Make Lemonade by Virginia Euwer Wolff
BIBLIO: 1993,New York: Henry Holt and Company, Ages 13 to 16.
REVIEWER: Gwen Harter.
FORMAT: Young Adult book
By writing this novel in poetry the story gains a whole lot of meaning. The short entries with breaks and lack of grammar and a distinctive vernacular show the disorganization and scrambled emotions of the characters. Narrated by LaVaughn, a fourteen year old girl, the reader peeks into the unfortunate life of Jolly, a seventeen year old mother, and her two children Jeremy and Jilly. LaVaughn takes the babysitting job as a way to earn money for college and after visiting for the first time, LaVaughn has more than enough incentive to get out of the neighborhood.

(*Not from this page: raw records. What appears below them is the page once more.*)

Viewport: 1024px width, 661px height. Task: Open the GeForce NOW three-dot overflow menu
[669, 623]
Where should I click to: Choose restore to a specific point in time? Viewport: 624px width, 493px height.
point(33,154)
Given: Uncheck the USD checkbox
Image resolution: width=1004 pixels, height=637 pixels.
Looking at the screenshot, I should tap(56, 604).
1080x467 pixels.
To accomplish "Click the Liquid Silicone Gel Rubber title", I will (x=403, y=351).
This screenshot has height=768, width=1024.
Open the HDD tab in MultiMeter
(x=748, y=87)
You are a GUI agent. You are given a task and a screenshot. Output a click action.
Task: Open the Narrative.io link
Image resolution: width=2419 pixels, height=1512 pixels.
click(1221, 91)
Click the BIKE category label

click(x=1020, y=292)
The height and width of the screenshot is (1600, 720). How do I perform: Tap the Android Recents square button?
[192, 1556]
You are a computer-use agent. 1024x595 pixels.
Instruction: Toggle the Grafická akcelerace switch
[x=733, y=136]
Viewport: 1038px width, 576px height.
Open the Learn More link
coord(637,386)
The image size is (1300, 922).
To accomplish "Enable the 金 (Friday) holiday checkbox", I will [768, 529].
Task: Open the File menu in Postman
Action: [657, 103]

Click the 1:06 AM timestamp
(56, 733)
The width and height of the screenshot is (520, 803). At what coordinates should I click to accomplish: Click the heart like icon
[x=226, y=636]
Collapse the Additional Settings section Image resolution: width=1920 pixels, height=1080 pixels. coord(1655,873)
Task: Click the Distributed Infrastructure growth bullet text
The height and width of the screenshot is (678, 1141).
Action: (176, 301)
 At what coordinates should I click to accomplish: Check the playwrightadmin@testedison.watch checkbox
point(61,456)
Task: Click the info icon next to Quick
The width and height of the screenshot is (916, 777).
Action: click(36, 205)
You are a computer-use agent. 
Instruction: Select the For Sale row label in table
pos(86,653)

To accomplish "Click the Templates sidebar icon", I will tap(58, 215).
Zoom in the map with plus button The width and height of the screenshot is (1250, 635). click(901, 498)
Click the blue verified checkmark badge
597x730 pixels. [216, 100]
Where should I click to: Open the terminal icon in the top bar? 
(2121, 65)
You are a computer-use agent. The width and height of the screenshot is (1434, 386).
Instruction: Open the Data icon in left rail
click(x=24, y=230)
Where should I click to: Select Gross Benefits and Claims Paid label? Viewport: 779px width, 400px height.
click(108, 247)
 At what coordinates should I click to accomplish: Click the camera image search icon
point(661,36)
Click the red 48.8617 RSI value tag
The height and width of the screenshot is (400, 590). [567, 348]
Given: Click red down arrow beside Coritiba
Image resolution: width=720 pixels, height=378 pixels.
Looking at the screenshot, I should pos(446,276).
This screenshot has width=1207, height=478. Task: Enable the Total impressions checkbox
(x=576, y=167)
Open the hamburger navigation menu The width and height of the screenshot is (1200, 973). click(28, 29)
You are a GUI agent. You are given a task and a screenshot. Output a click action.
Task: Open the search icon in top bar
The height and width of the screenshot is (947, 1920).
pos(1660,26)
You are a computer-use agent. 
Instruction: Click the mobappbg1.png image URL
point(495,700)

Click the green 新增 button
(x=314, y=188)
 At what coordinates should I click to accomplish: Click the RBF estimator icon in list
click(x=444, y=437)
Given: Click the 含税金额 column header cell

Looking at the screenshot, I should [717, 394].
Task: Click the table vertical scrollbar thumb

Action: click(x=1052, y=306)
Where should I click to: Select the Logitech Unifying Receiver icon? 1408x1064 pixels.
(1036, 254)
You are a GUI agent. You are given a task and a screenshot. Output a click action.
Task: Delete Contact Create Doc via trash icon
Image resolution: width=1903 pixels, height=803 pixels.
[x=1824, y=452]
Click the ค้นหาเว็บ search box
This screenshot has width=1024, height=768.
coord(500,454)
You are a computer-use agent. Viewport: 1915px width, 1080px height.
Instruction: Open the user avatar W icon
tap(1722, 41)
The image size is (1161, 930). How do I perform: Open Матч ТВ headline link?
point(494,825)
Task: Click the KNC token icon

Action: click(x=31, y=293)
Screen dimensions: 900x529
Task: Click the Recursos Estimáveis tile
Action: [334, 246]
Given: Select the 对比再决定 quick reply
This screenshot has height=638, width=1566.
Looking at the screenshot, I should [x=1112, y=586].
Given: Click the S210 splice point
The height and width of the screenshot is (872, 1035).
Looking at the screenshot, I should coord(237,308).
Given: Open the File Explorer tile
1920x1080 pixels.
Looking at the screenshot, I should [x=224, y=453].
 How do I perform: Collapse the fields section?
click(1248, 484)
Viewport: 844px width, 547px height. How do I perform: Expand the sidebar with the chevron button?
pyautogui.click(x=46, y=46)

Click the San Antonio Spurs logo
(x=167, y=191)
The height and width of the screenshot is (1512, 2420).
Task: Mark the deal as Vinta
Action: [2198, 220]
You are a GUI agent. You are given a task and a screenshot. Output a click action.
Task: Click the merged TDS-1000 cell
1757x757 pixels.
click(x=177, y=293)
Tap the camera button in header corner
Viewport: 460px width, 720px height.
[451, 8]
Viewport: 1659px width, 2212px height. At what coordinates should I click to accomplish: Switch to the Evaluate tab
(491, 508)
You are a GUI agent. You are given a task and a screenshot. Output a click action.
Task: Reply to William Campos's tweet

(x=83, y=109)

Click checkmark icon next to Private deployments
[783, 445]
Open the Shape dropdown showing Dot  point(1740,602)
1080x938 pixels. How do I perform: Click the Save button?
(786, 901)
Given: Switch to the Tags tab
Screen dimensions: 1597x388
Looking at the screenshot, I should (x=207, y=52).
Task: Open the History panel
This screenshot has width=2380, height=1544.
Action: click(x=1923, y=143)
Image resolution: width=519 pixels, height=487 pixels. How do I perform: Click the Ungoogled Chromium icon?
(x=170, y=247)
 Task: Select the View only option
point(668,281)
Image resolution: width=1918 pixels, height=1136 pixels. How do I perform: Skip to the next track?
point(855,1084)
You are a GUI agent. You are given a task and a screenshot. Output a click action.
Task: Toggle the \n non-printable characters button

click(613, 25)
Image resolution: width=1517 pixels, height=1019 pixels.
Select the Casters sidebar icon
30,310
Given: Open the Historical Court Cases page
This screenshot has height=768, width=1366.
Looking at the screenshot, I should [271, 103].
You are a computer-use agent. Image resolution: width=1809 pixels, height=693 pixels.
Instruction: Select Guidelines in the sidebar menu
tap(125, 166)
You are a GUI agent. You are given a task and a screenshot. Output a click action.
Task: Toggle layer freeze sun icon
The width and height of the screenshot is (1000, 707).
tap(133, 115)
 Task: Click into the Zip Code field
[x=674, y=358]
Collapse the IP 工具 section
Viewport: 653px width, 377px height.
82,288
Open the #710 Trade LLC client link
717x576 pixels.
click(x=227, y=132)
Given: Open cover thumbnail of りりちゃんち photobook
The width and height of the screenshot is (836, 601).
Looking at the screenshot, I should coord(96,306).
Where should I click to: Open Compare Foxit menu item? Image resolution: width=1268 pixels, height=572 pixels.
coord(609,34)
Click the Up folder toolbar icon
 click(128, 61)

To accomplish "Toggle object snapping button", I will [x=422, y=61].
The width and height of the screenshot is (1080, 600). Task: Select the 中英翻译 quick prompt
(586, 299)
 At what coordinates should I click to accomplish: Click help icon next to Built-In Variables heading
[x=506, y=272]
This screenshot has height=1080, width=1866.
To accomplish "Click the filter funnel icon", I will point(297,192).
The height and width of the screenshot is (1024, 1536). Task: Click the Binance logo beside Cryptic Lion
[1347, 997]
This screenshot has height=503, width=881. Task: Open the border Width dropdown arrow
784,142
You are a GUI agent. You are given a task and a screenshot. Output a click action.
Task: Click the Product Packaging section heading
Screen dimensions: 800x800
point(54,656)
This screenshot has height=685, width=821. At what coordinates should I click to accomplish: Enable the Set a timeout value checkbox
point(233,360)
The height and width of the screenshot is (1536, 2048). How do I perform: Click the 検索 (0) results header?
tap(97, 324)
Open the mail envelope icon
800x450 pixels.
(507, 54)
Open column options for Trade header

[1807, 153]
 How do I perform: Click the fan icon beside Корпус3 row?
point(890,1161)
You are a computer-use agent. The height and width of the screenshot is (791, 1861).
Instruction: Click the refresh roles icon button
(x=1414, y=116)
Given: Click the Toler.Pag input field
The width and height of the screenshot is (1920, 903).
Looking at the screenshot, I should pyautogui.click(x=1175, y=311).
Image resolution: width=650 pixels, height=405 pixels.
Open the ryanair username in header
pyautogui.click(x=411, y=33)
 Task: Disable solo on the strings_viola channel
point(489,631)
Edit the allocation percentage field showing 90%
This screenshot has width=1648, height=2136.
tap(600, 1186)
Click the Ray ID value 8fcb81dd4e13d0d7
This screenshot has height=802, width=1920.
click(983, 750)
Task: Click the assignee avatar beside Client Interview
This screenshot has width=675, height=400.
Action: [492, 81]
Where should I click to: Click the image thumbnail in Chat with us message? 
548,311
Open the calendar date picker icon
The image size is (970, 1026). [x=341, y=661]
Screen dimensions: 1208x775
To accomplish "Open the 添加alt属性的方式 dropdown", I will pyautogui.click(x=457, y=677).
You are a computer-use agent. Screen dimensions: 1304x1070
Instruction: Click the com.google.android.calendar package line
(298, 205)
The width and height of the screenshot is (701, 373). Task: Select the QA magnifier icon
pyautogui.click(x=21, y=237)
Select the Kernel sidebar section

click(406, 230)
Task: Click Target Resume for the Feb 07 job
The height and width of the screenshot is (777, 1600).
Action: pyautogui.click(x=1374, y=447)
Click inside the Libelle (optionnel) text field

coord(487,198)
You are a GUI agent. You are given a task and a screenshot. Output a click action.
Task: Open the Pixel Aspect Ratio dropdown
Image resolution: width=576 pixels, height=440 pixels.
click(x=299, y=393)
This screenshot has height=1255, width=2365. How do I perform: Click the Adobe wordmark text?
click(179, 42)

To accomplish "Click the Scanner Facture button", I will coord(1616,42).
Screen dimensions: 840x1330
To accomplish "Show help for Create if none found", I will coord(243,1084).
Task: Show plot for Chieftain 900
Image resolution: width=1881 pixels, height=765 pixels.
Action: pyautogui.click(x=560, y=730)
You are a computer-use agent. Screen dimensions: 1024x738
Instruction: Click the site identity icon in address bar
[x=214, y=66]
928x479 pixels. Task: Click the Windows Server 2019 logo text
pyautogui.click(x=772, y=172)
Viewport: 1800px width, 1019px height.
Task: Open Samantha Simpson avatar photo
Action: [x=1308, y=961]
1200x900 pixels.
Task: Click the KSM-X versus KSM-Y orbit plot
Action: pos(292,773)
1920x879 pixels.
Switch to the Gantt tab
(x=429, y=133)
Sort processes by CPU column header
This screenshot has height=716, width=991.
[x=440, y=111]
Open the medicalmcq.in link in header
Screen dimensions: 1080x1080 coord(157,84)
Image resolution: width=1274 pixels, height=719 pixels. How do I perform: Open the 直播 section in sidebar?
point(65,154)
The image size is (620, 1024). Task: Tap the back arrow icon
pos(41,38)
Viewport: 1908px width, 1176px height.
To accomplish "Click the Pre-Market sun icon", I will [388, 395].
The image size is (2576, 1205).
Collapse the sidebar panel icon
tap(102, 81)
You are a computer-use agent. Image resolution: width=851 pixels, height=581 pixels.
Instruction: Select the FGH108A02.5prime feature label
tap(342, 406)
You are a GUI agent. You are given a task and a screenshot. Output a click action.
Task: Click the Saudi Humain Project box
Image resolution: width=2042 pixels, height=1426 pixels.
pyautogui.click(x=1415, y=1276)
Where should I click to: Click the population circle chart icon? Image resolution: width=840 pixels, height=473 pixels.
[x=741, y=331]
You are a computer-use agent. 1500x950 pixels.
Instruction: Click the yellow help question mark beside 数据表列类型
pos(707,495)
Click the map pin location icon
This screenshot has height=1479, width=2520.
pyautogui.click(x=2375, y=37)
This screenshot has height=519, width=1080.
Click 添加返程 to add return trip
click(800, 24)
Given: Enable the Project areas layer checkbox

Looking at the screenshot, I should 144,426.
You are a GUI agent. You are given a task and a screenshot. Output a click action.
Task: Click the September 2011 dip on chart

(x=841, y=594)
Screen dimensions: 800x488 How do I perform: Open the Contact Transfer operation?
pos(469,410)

Living in squalor and struggling paycheck to paycheck the small family gets turned upside down when Jolly loses her job. Despite all of this LaVaughn bonds closely with this little family, caring tenderly for the children and their fragile mother, be it through storytelling or bathtime she is determined to help. Unable to find work LaVaughn convinces Jolly to “take hold” by returning to school with the specialized Moms Up GED program. A unique look at Jolly’s hardship is seen through the contrasting bleeding heart LaVaughn and her tough love mother (through LaVaughn’s conversations with her and her occasional run-ins with Jolly). Several unexpected things happen, including “lemon bloms” and Jolly actually looking to change her family’s life. A heartwarming problem novel truly shows that you can “make lemonade” no matter the circumstances. This novel works through issues typically seen in inner-city communities like poverty, illiteracy, absentee fathers, pipe dreams of college, and picking oneself up again and again. I would recommend this book to girls from the latter half of 8th grade up until early 11th grade based on the content and comprehension levels.